● MATERIAL TO PROCESS
************

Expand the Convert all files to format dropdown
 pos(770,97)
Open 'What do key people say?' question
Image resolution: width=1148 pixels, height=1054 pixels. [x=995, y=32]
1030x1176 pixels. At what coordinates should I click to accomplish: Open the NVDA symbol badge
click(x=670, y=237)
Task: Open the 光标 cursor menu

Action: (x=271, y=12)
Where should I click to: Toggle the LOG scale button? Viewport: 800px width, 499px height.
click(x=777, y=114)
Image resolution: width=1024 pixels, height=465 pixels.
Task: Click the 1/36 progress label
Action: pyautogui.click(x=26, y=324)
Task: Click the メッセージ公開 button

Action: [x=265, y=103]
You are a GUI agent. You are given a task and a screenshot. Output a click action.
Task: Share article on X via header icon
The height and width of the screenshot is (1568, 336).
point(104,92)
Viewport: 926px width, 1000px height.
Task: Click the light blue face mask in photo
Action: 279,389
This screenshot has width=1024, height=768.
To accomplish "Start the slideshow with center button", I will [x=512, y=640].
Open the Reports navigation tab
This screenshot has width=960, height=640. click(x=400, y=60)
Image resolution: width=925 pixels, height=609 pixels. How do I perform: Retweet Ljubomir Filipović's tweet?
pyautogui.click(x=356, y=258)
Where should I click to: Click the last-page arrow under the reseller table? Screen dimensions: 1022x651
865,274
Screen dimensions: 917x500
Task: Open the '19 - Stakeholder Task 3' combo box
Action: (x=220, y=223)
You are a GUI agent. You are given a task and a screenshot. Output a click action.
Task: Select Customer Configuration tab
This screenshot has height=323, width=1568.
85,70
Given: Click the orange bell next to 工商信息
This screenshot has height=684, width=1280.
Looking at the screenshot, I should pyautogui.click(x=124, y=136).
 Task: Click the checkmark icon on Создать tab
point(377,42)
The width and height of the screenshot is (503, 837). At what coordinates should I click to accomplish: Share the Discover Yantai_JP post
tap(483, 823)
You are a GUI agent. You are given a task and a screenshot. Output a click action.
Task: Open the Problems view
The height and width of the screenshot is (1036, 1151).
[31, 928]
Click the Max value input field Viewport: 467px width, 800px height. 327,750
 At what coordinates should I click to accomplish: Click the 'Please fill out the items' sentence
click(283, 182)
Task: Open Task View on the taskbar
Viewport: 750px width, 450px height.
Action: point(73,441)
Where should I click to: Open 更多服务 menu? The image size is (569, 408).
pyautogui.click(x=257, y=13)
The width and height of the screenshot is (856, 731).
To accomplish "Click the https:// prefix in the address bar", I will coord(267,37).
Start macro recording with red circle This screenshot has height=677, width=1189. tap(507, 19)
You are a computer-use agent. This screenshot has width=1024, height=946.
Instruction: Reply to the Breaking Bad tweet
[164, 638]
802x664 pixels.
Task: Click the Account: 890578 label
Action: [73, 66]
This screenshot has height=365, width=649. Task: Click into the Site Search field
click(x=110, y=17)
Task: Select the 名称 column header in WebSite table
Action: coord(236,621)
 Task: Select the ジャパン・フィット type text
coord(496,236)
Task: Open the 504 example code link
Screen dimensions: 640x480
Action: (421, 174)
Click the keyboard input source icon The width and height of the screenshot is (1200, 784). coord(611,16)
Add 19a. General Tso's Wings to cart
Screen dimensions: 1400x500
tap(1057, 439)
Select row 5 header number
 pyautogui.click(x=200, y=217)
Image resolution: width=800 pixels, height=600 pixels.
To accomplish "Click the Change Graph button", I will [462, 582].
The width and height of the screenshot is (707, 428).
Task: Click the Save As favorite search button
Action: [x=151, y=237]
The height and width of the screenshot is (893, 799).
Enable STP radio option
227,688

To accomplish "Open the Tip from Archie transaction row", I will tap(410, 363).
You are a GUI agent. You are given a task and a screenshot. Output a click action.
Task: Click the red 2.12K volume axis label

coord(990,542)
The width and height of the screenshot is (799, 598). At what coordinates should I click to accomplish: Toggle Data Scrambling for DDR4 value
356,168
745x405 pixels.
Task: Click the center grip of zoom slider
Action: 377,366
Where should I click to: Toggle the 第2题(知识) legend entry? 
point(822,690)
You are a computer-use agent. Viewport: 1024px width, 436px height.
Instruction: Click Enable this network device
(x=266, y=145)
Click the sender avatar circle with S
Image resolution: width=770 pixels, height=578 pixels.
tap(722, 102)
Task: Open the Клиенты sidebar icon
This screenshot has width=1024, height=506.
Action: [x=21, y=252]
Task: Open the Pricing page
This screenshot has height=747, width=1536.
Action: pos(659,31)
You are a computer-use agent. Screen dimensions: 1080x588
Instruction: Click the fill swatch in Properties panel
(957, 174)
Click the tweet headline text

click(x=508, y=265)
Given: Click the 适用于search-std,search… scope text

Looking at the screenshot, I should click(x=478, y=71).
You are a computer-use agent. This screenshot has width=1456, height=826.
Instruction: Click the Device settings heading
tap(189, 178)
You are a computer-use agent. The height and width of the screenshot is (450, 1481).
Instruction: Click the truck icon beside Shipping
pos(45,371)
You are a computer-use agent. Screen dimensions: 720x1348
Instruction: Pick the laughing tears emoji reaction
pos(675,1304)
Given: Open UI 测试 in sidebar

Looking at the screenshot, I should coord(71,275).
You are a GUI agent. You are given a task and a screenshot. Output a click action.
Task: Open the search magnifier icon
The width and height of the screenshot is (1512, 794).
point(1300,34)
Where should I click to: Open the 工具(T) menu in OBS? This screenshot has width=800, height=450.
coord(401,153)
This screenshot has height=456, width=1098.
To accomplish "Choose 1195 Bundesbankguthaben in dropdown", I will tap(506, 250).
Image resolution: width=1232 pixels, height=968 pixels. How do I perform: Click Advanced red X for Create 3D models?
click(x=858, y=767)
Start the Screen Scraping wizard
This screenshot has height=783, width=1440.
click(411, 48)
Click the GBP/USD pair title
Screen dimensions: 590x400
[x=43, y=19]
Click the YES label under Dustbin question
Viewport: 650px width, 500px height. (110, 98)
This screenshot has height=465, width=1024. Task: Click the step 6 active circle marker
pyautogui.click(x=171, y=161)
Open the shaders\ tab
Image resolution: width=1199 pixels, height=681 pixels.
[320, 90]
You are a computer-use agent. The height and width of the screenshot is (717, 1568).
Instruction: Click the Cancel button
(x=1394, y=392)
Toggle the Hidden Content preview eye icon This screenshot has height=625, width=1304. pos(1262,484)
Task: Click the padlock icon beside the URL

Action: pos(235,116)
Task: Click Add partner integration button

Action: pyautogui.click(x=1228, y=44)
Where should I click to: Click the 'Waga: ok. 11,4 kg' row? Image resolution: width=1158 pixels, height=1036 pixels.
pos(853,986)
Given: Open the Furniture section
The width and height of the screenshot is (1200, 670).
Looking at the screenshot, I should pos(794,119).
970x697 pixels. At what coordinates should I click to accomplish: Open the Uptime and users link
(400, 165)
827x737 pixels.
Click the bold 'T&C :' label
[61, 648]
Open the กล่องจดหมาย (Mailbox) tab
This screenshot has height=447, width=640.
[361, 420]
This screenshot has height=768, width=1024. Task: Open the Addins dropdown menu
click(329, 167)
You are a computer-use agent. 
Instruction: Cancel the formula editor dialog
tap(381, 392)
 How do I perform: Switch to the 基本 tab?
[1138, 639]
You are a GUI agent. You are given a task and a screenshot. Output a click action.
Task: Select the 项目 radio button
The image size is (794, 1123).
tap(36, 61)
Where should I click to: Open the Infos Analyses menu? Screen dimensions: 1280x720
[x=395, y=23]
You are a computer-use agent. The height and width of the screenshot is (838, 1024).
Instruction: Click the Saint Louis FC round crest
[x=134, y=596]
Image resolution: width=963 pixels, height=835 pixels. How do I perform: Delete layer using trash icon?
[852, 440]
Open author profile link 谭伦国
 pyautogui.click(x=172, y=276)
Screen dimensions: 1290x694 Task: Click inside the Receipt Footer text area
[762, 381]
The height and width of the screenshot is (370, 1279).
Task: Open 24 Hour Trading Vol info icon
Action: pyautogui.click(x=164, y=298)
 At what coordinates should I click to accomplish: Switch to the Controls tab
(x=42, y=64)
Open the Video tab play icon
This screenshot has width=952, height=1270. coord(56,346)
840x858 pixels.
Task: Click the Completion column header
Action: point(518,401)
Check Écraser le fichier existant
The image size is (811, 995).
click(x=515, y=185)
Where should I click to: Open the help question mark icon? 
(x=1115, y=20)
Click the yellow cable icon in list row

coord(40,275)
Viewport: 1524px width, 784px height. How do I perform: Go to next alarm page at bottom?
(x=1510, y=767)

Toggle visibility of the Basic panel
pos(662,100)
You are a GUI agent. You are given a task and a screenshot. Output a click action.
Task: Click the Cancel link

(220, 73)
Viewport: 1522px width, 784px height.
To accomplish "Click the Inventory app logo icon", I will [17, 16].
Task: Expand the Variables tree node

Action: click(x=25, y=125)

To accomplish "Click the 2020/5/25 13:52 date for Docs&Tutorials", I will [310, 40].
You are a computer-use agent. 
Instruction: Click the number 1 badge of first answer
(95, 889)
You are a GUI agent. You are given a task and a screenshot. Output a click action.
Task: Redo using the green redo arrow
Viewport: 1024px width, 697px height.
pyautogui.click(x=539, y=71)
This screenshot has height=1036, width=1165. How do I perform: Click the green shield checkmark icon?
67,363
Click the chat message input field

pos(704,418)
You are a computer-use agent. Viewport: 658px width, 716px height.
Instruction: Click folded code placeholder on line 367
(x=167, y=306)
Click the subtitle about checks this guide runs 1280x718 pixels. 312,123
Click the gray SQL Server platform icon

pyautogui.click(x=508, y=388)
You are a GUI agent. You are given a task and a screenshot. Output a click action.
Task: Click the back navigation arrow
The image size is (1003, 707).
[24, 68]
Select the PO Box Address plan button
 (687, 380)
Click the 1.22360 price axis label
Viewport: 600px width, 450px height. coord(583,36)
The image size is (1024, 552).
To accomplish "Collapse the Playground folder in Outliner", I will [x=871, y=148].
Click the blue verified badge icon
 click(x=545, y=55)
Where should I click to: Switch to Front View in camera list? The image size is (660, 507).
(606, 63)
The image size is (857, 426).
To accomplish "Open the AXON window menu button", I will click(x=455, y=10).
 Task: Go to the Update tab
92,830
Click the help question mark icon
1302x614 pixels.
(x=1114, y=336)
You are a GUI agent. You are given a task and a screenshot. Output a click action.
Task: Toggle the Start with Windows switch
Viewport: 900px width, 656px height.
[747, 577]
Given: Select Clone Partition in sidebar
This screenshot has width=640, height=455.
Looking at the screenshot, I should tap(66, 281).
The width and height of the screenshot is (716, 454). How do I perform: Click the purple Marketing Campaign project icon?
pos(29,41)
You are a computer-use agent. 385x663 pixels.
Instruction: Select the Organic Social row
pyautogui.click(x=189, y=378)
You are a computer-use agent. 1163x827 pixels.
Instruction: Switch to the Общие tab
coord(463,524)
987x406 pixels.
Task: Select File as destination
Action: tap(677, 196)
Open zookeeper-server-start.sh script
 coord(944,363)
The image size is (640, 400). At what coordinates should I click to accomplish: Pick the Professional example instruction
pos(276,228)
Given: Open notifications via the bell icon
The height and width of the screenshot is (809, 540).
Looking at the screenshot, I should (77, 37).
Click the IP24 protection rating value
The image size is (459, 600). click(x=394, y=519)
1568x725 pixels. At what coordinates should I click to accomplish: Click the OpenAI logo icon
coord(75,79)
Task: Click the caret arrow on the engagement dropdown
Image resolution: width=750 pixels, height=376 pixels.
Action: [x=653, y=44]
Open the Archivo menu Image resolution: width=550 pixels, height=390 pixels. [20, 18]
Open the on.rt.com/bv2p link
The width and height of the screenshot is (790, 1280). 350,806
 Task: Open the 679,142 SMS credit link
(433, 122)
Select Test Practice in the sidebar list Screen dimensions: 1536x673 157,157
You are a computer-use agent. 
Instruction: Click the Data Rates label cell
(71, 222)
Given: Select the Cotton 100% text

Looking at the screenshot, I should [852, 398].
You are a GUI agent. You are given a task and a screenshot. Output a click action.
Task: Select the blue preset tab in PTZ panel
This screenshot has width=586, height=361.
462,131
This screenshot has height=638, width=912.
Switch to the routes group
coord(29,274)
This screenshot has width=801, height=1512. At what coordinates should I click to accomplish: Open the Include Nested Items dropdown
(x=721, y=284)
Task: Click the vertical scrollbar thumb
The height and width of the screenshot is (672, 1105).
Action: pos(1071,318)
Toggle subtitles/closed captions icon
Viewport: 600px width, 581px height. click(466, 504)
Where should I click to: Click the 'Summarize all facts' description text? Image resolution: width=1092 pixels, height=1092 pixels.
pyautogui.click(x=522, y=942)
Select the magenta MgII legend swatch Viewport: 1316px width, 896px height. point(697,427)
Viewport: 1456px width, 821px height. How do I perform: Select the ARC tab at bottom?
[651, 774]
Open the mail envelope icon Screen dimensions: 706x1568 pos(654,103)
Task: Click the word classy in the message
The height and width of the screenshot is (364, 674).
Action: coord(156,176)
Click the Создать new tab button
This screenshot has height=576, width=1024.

************

● TASK PROMPT
Starting at the line above that holds "the items' sentence" and ending at the line that holds "has width=1024, height=946.", transcribe each line exactly and include no other lines.

● RESPONSE
 At what coordinates should I click to accomplish: Click the 'Please fill out the items' sentence
click(283, 182)
Task: Open Task View on the taskbar
Viewport: 750px width, 450px height.
Action: point(73,441)
Where should I click to: Open 更多服务 menu? The image size is (569, 408).
pyautogui.click(x=257, y=13)
The width and height of the screenshot is (856, 731).
To accomplish "Click the https:// prefix in the address bar", I will coord(267,37).
Start macro recording with red circle This screenshot has height=677, width=1189. tap(507, 19)
You are a computer-use agent. This screenshot has width=1024, height=946.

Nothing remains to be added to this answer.